August 6, 2008
This article was contributed by Valerie Henson
In
The
Mythical Man-Month, Fred Brooks observes that the productivity of
experienced programmers frequently varies by a factor of 10 or more.
What makes the 10x programmers so much better? Undoubtedly some of
the difference is due to native facility with language or logic. But
even with these advantages, no one is born writing beautiful, elegant,
maintainable code; everyone goes through a learning process.
How do we learn to be good programmers? In many ways, the art of
computer programming is still stuck in the era of the
master-apprentice system. Some of us are lucky enough to learn to
program in something like
"the
UNIX room" at Bell Labs, where you could shoulder-surf the likes
of Ken Thompson and Dennis Ritchie. Occasionally someone practices
pair-programming instead of just arguing passionately about it, and
once in a very long while, a 10x programmer will actually teach
another person how to program. Unfortunately, formal university
education rarely teaches students about the practical aspects of
programming, as any holder of a computer science degree will readily
attest, and few programmers have the time, interest, or ability to
write accessible books about programming. As a result, most
programmers are doomed to a decade of re-inventing wheels by trial and
error.
Brian Kernighan and Rob Pike are two 10x programmers who do have the
time, interest, and ability to write a book about software engineering
best practices.
The
Practice of Programming aims to fill the gaps in the training of
most computer programmers. From the book:
Topics like
testing, debugging, portability, performance, design alternatives, and
style - the practice of programming - are not usually the focus of
computer science or programming courses. Most programmers learn them
haphazardly as their experience grows, and a few never learn them at
all.
This book probably won't make you ten times more productive,
but it can easily make you twice as productive (and half as
frustrated). If I could send one book to a programmer trapped on a
desert island, this would be the book - and I'd send the same book to
the new programmer who just joined my development team.
Overview
The Practice of Programming differs from most programming books in
several enjoyable ways. Rather than promoting a particular new
programming philosophy, Kernighan and Pike focus on three principles:
simplicity, clarity, and generality. As you might guess from the
title, the book is short on theory and long on practice.
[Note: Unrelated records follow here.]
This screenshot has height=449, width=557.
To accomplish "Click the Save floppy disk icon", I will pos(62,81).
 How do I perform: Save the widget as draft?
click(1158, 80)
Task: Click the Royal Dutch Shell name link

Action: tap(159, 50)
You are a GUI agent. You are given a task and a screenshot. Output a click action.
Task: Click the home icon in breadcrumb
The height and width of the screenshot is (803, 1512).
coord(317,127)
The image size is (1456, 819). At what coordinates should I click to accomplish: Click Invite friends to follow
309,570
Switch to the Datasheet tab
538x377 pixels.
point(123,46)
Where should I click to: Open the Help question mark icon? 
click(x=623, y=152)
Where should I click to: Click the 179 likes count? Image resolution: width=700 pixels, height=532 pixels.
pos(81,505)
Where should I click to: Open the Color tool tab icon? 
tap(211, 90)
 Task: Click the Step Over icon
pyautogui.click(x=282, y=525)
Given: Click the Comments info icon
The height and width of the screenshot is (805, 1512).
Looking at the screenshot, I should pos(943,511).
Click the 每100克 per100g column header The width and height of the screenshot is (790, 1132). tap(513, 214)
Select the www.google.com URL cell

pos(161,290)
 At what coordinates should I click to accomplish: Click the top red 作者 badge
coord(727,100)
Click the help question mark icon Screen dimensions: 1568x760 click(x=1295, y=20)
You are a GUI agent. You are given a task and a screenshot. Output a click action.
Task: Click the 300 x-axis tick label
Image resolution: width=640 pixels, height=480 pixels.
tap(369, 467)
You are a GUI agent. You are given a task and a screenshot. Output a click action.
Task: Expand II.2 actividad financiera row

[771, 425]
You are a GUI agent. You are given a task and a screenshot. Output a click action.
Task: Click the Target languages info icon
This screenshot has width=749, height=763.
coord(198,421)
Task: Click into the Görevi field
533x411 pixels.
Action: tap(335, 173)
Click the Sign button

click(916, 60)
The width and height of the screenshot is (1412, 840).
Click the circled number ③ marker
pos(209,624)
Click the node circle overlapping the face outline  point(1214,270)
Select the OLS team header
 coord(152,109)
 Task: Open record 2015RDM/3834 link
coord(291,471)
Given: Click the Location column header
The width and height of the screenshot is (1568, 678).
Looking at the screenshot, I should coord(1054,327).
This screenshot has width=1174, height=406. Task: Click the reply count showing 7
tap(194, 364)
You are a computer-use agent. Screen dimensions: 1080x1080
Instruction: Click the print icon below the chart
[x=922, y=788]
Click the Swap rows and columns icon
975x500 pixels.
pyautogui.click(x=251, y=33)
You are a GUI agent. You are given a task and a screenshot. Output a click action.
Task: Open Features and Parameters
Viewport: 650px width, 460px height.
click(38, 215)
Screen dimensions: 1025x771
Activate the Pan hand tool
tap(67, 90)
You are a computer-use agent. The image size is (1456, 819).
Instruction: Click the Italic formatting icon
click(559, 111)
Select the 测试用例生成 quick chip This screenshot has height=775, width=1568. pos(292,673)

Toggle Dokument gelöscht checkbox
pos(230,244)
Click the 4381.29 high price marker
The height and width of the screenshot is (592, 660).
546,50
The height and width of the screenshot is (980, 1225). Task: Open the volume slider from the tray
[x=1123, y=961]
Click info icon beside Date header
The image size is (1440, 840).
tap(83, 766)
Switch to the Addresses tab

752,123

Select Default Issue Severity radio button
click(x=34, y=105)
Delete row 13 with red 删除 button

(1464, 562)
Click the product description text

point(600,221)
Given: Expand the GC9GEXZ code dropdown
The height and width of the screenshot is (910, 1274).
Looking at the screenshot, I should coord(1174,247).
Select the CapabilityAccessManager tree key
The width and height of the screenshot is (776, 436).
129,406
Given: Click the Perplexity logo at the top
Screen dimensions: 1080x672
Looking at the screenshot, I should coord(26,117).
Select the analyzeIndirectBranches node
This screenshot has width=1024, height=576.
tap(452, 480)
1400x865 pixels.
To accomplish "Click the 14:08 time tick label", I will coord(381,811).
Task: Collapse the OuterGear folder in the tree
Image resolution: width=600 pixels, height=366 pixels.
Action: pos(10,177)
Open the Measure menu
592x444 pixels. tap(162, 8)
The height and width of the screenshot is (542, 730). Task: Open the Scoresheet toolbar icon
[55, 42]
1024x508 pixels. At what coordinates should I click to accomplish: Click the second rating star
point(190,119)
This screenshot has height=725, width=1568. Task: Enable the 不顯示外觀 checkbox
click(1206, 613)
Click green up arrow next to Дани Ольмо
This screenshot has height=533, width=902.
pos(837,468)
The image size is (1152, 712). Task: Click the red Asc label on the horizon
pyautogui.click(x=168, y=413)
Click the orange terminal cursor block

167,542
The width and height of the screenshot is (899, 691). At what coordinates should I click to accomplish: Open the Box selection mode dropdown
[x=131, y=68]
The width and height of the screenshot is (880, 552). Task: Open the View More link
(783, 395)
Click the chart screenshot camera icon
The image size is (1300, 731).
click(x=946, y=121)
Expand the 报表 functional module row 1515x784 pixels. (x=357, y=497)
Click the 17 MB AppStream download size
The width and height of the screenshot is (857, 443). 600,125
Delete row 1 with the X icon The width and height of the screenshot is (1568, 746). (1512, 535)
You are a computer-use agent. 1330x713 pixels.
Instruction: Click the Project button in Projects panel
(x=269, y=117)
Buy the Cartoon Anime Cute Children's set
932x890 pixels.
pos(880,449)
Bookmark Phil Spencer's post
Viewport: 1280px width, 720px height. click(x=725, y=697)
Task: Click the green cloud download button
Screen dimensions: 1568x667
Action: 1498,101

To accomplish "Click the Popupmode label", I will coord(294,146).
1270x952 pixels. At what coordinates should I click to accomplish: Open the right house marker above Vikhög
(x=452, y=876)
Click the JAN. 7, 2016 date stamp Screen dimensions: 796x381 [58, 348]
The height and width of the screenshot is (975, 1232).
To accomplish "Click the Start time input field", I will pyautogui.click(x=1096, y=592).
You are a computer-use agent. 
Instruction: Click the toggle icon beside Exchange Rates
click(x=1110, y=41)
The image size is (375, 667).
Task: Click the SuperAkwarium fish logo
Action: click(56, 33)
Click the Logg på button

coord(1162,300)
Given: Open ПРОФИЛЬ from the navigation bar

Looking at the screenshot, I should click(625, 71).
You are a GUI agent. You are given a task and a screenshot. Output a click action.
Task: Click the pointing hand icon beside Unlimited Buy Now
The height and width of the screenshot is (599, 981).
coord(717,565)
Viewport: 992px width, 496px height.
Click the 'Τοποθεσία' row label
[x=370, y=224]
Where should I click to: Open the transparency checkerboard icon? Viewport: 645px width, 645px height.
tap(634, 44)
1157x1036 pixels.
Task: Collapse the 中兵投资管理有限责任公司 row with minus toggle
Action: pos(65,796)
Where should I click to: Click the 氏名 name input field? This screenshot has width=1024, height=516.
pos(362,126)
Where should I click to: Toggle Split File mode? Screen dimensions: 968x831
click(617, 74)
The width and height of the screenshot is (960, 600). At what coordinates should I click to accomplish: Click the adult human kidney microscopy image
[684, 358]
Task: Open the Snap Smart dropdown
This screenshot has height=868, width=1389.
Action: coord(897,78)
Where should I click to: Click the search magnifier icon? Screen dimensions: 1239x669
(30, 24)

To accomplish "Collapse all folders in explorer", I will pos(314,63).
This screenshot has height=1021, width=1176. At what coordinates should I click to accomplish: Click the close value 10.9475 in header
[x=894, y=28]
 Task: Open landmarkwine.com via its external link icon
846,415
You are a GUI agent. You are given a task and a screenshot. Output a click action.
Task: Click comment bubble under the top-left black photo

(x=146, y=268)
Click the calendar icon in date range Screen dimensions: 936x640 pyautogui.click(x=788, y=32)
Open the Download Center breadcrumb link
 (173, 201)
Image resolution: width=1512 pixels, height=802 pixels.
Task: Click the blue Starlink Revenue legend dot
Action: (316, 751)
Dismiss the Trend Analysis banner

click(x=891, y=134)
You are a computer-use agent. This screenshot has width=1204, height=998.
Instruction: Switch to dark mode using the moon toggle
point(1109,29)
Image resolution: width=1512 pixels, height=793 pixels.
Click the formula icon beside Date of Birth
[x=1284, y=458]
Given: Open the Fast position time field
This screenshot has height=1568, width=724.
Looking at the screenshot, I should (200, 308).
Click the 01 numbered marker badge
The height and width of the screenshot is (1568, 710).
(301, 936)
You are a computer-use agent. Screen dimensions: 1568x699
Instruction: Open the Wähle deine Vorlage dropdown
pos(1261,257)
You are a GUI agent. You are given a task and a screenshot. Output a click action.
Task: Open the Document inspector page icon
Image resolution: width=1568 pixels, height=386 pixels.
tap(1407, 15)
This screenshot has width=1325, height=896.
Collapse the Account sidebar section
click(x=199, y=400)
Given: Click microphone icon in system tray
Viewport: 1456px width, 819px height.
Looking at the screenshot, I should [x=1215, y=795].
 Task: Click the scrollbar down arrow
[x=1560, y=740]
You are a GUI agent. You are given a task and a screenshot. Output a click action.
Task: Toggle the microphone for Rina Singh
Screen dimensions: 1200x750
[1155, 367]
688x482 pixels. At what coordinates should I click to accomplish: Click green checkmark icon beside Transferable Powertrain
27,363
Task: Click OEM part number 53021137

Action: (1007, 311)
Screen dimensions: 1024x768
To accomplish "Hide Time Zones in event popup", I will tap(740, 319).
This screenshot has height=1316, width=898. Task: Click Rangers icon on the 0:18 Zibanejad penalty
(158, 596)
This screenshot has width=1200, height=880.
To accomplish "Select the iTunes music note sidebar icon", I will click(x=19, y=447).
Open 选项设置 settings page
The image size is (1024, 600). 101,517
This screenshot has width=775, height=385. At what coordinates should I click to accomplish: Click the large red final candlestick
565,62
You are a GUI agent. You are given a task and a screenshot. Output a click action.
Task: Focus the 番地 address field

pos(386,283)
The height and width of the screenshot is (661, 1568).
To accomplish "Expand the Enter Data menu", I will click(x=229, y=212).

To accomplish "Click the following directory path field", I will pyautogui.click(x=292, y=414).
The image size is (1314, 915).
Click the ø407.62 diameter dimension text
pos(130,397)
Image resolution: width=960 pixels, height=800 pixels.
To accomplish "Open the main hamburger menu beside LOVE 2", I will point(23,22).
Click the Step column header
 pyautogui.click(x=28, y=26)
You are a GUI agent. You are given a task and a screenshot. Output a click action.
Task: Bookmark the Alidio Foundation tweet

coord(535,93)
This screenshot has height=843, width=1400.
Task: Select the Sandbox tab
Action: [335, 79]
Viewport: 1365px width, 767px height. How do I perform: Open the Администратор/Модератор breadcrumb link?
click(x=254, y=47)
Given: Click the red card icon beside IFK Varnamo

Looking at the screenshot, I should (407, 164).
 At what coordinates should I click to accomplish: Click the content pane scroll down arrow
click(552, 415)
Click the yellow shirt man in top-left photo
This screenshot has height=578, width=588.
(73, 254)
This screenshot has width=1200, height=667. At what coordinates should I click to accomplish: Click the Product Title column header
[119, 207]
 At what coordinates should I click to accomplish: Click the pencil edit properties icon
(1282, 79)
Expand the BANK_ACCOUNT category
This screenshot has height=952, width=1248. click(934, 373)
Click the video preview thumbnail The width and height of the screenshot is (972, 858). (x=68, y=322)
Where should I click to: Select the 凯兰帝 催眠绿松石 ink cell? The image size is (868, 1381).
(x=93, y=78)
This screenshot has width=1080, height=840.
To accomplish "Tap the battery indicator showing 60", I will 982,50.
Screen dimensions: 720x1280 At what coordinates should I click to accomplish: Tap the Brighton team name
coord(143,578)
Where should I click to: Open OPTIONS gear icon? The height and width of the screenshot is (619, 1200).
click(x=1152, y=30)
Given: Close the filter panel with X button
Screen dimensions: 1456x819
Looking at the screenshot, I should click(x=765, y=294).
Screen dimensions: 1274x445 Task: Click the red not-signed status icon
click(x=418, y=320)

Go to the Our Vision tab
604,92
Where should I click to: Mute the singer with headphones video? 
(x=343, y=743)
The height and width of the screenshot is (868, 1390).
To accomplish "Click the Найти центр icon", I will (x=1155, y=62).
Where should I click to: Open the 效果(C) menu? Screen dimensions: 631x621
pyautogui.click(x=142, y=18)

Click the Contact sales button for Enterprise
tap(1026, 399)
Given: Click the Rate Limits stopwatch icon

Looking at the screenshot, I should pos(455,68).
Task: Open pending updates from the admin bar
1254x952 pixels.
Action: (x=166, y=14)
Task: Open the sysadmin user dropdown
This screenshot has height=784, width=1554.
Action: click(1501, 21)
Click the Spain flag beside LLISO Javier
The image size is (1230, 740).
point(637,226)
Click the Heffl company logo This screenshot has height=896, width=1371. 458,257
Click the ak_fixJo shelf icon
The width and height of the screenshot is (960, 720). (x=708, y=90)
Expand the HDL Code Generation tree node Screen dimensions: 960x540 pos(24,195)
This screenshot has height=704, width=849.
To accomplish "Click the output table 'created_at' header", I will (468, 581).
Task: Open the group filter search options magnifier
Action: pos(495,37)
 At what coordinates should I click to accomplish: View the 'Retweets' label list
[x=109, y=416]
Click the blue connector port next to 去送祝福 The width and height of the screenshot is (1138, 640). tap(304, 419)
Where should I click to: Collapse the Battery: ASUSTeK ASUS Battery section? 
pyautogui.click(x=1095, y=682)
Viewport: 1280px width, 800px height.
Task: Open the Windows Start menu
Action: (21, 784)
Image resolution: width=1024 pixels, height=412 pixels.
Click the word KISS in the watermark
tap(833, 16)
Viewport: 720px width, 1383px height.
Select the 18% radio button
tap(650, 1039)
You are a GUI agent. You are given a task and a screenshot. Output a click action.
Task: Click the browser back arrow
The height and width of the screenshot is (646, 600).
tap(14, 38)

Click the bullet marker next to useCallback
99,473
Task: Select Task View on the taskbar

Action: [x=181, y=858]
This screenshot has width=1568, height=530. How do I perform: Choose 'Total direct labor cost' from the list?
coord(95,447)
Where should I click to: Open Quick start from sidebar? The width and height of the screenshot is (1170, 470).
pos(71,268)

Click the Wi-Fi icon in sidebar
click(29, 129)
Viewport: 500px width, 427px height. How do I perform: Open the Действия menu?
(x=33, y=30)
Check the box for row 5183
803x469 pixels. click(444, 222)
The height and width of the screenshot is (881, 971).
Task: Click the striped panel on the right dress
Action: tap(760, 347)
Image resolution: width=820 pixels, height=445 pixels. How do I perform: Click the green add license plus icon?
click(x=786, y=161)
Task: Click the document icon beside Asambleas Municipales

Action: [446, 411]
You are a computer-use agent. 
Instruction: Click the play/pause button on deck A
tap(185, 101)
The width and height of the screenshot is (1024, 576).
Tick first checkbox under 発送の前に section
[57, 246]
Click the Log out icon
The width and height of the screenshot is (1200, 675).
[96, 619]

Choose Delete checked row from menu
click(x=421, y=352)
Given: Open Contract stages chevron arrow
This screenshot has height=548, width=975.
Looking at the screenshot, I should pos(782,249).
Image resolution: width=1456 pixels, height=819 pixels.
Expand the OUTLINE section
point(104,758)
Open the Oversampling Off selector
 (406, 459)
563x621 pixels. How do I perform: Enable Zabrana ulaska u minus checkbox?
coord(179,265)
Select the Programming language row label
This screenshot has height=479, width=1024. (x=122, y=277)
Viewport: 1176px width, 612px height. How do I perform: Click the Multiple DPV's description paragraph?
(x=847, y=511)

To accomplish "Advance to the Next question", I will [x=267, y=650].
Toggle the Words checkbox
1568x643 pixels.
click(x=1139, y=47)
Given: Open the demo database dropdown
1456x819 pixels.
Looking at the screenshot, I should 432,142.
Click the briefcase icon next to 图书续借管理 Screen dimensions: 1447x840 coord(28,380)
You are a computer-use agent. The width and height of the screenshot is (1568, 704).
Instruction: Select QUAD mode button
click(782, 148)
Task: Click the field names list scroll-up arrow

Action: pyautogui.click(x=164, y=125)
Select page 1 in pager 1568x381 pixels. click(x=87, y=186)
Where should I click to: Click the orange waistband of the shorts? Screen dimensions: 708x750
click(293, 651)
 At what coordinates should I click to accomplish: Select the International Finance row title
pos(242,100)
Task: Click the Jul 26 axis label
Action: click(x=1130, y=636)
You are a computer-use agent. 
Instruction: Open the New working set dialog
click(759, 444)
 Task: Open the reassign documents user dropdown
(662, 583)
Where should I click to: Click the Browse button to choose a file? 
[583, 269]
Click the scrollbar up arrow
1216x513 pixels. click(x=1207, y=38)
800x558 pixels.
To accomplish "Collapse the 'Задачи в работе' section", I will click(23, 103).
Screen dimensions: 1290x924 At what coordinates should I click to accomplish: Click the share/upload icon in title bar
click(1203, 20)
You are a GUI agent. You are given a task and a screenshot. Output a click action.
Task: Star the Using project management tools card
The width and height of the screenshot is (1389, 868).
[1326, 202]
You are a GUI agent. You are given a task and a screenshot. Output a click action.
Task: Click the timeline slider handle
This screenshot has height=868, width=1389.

About one
third of the ~250 page book is taken up by actual real-world example
code, starting with the original dodgy code and showing the
step-by-step evolution to better code. Most examples are in C, but
the principles illustrated readily translate to other languages.
The writing style of this book is refreshingly practical and
down-to-earth, without losing generality. The authors avoid stark
black-and-white pronouncements, preferring to discuss why different
techniques are useful under different conditions. Clarity is another
hallmark of their style; they use as few words as possible to clearly
state each point, and dismiss trivialities and side issues quickly and
cleanly. A typical example of this approach is their advice on brace
and indentation style: "The specific style is less important than its
consistent application. Pick one style, preferably ours, use it
consistently, and don't waste time arguing."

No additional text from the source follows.